SUPPLIED INFORMATION
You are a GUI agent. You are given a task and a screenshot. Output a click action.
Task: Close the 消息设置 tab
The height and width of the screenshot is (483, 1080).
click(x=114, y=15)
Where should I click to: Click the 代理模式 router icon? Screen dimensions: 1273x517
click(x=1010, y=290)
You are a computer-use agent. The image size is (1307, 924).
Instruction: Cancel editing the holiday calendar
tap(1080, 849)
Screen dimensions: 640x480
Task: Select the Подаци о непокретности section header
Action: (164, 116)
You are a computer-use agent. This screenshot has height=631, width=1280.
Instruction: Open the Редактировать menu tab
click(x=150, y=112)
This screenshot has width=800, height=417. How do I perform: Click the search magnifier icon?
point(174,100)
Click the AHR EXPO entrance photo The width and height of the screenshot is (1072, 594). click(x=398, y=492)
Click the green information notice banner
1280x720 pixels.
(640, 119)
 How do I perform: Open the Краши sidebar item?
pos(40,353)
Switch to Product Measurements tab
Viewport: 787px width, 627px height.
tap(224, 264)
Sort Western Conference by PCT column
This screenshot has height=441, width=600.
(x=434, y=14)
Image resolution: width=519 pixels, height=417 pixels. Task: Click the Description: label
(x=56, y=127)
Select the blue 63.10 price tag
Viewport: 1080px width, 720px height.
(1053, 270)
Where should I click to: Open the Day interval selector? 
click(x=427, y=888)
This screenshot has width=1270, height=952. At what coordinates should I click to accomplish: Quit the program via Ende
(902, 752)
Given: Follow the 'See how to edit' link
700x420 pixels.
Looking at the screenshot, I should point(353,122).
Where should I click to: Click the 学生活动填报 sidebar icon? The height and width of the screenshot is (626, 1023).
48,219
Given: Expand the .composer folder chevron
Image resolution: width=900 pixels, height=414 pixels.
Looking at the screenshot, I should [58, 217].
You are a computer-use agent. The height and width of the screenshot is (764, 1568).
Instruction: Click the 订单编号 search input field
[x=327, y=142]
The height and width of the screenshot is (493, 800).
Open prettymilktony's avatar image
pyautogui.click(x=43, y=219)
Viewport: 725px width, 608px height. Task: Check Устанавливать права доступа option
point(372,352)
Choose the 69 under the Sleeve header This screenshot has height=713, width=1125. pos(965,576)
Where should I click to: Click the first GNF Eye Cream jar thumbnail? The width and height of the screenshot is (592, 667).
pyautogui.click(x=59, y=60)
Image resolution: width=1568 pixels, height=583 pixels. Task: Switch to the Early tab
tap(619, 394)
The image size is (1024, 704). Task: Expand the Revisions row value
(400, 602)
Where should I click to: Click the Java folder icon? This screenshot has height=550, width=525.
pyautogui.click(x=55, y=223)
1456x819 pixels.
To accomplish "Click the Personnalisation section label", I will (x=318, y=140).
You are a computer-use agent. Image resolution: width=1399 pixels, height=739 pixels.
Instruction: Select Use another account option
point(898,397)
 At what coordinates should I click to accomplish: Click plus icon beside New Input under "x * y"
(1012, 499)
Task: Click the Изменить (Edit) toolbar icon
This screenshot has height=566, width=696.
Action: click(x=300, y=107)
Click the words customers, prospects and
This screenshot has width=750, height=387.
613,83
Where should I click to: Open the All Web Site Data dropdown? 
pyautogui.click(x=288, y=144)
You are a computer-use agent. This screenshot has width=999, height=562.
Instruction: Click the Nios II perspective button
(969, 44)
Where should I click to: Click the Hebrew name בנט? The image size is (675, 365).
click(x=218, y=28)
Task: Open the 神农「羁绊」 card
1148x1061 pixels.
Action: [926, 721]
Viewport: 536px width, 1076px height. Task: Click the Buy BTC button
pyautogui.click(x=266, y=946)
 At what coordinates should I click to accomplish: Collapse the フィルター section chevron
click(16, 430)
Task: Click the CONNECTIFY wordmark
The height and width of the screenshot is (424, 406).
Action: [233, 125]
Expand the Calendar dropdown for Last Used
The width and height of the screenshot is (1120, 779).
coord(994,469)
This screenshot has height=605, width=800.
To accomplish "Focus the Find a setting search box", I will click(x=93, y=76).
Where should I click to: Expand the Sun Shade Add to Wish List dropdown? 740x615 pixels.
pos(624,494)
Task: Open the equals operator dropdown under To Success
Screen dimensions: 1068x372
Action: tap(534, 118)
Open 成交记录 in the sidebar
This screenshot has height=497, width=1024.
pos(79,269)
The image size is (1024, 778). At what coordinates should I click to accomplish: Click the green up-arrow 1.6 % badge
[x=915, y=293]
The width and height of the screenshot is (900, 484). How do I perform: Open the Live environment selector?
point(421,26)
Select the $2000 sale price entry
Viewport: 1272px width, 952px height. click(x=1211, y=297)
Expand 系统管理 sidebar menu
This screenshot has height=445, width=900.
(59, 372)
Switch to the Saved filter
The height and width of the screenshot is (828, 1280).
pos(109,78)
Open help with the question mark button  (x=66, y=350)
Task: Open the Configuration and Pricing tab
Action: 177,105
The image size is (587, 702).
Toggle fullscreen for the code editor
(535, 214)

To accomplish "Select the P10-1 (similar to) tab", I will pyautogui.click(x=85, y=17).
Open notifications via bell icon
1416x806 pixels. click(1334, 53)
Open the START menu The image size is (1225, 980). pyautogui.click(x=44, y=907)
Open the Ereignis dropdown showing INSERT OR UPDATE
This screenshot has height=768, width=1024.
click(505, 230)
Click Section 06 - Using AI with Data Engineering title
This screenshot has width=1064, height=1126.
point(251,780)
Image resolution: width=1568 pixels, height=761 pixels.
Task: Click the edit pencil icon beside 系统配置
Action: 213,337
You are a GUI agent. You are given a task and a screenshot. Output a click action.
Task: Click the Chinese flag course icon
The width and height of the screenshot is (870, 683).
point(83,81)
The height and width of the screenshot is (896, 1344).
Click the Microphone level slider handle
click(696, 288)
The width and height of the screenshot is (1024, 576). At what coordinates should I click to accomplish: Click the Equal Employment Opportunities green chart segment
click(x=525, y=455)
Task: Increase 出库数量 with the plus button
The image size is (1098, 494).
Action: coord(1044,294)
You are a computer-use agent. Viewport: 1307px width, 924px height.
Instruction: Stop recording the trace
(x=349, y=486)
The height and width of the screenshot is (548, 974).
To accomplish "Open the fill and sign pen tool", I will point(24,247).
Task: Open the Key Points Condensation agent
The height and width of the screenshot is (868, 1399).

DIRECTIONS
Make an exact transcription of the entries.

OUTPUT FOR THIS EXERCISE
You are a GUI agent. You are given a task and a screenshot. Output a click action.
Task: Close the 消息设置 tab
The height and width of the screenshot is (483, 1080).
click(x=114, y=15)
Where should I click to: Click the 代理模式 router icon? Screen dimensions: 1273x517
click(x=1010, y=290)
You are a computer-use agent. The image size is (1307, 924).
Instruction: Cancel editing the holiday calendar
tap(1080, 849)
Screen dimensions: 640x480
Task: Select the Подаци о непокретности section header
Action: (164, 116)
You are a computer-use agent. This screenshot has height=631, width=1280.
Instruction: Open the Редактировать menu tab
click(x=150, y=112)
This screenshot has width=800, height=417. How do I perform: Click the search magnifier icon?
point(174,100)
Click the AHR EXPO entrance photo The width and height of the screenshot is (1072, 594). click(x=398, y=492)
Click the green information notice banner
1280x720 pixels.
(640, 119)
 How do I perform: Open the Краши sidebar item?
pos(40,353)
Switch to Product Measurements tab
Viewport: 787px width, 627px height.
tap(224, 264)
Sort Western Conference by PCT column
This screenshot has height=441, width=600.
(x=434, y=14)
Image resolution: width=519 pixels, height=417 pixels. Task: Click the Description: label
(x=56, y=127)
Select the blue 63.10 price tag
Viewport: 1080px width, 720px height.
(1053, 270)
Where should I click to: Open the Day interval selector? 
click(x=427, y=888)
This screenshot has width=1270, height=952. At what coordinates should I click to accomplish: Quit the program via Ende
(902, 752)
Given: Follow the 'See how to edit' link
700x420 pixels.
Looking at the screenshot, I should point(353,122).
Where should I click to: Click the 学生活动填报 sidebar icon? The height and width of the screenshot is (626, 1023).
48,219
Given: Expand the .composer folder chevron
Image resolution: width=900 pixels, height=414 pixels.
Looking at the screenshot, I should [58, 217].
You are a computer-use agent. The height and width of the screenshot is (764, 1568).
Instruction: Click the 订单编号 search input field
[x=327, y=142]
The height and width of the screenshot is (493, 800).
Open prettymilktony's avatar image
pyautogui.click(x=43, y=219)
Viewport: 725px width, 608px height. Task: Check Устанавливать права доступа option
point(372,352)
Choose the 69 under the Sleeve header This screenshot has height=713, width=1125. pos(965,576)
Where should I click to: Click the first GNF Eye Cream jar thumbnail? The width and height of the screenshot is (592, 667).
pyautogui.click(x=59, y=60)
Image resolution: width=1568 pixels, height=583 pixels. Task: Switch to the Early tab
tap(619, 394)
The image size is (1024, 704). Task: Expand the Revisions row value
(400, 602)
Where should I click to: Click the Java folder icon? This screenshot has height=550, width=525.
pyautogui.click(x=55, y=223)
1456x819 pixels.
To accomplish "Click the Personnalisation section label", I will (x=318, y=140).
You are a computer-use agent. Image resolution: width=1399 pixels, height=739 pixels.
Instruction: Select Use another account option
point(898,397)
 At what coordinates should I click to accomplish: Click plus icon beside New Input under "x * y"
(1012, 499)
Task: Click the Изменить (Edit) toolbar icon
This screenshot has height=566, width=696.
Action: click(x=300, y=107)
Click the words customers, prospects and
This screenshot has width=750, height=387.
613,83
Where should I click to: Open the All Web Site Data dropdown? 
pyautogui.click(x=288, y=144)
You are a computer-use agent. This screenshot has width=999, height=562.
Instruction: Click the Nios II perspective button
(969, 44)
Where should I click to: Click the Hebrew name בנט? The image size is (675, 365).
click(x=218, y=28)
Task: Open the 神农「羁绊」 card
1148x1061 pixels.
Action: [926, 721]
Viewport: 536px width, 1076px height. Task: Click the Buy BTC button
pyautogui.click(x=266, y=946)
 At what coordinates should I click to accomplish: Collapse the フィルター section chevron
click(16, 430)
Task: Click the CONNECTIFY wordmark
The height and width of the screenshot is (424, 406).
Action: [233, 125]
Expand the Calendar dropdown for Last Used
The width and height of the screenshot is (1120, 779).
coord(994,469)
This screenshot has height=605, width=800.
To accomplish "Focus the Find a setting search box", I will click(x=93, y=76).
Where should I click to: Expand the Sun Shade Add to Wish List dropdown? 740x615 pixels.
pos(624,494)
Task: Open the equals operator dropdown under To Success
Screen dimensions: 1068x372
Action: tap(534, 118)
Open 成交记录 in the sidebar
This screenshot has height=497, width=1024.
pos(79,269)
The image size is (1024, 778). At what coordinates should I click to accomplish: Click the green up-arrow 1.6 % badge
[x=915, y=293]
The width and height of the screenshot is (900, 484). How do I perform: Open the Live environment selector?
point(421,26)
Select the $2000 sale price entry
Viewport: 1272px width, 952px height. click(x=1211, y=297)
Expand 系统管理 sidebar menu
This screenshot has height=445, width=900.
(59, 372)
Switch to the Saved filter
The height and width of the screenshot is (828, 1280).
pos(109,78)
Open help with the question mark button  (x=66, y=350)
Task: Open the Configuration and Pricing tab
Action: 177,105
The image size is (587, 702).
Toggle fullscreen for the code editor
(535, 214)

To accomplish "Select the P10-1 (similar to) tab", I will pyautogui.click(x=85, y=17).
Open notifications via bell icon
1416x806 pixels. click(1334, 53)
Open the START menu The image size is (1225, 980). pyautogui.click(x=44, y=907)
Open the Ereignis dropdown showing INSERT OR UPDATE
This screenshot has height=768, width=1024.
click(505, 230)
Click Section 06 - Using AI with Data Engineering title
This screenshot has width=1064, height=1126.
point(251,780)
Image resolution: width=1568 pixels, height=761 pixels.
Task: Click the edit pencil icon beside 系统配置
Action: 213,337
You are a GUI agent. You are given a task and a screenshot. Output a click action.
Task: Click the Chinese flag course icon
The width and height of the screenshot is (870, 683).
point(83,81)
The height and width of the screenshot is (896, 1344).
Click the Microphone level slider handle
click(696, 288)
The width and height of the screenshot is (1024, 576). At what coordinates should I click to accomplish: Click the Equal Employment Opportunities green chart segment
click(x=525, y=455)
Task: Increase 出库数量 with the plus button
The image size is (1098, 494).
Action: coord(1044,294)
You are a computer-use agent. Viewport: 1307px width, 924px height.
Instruction: Stop recording the trace
(x=349, y=486)
The height and width of the screenshot is (548, 974).
To accomplish "Open the fill and sign pen tool", I will point(24,247).
Task: Open the Key Points Condensation agent
The height and width of the screenshot is (868, 1399).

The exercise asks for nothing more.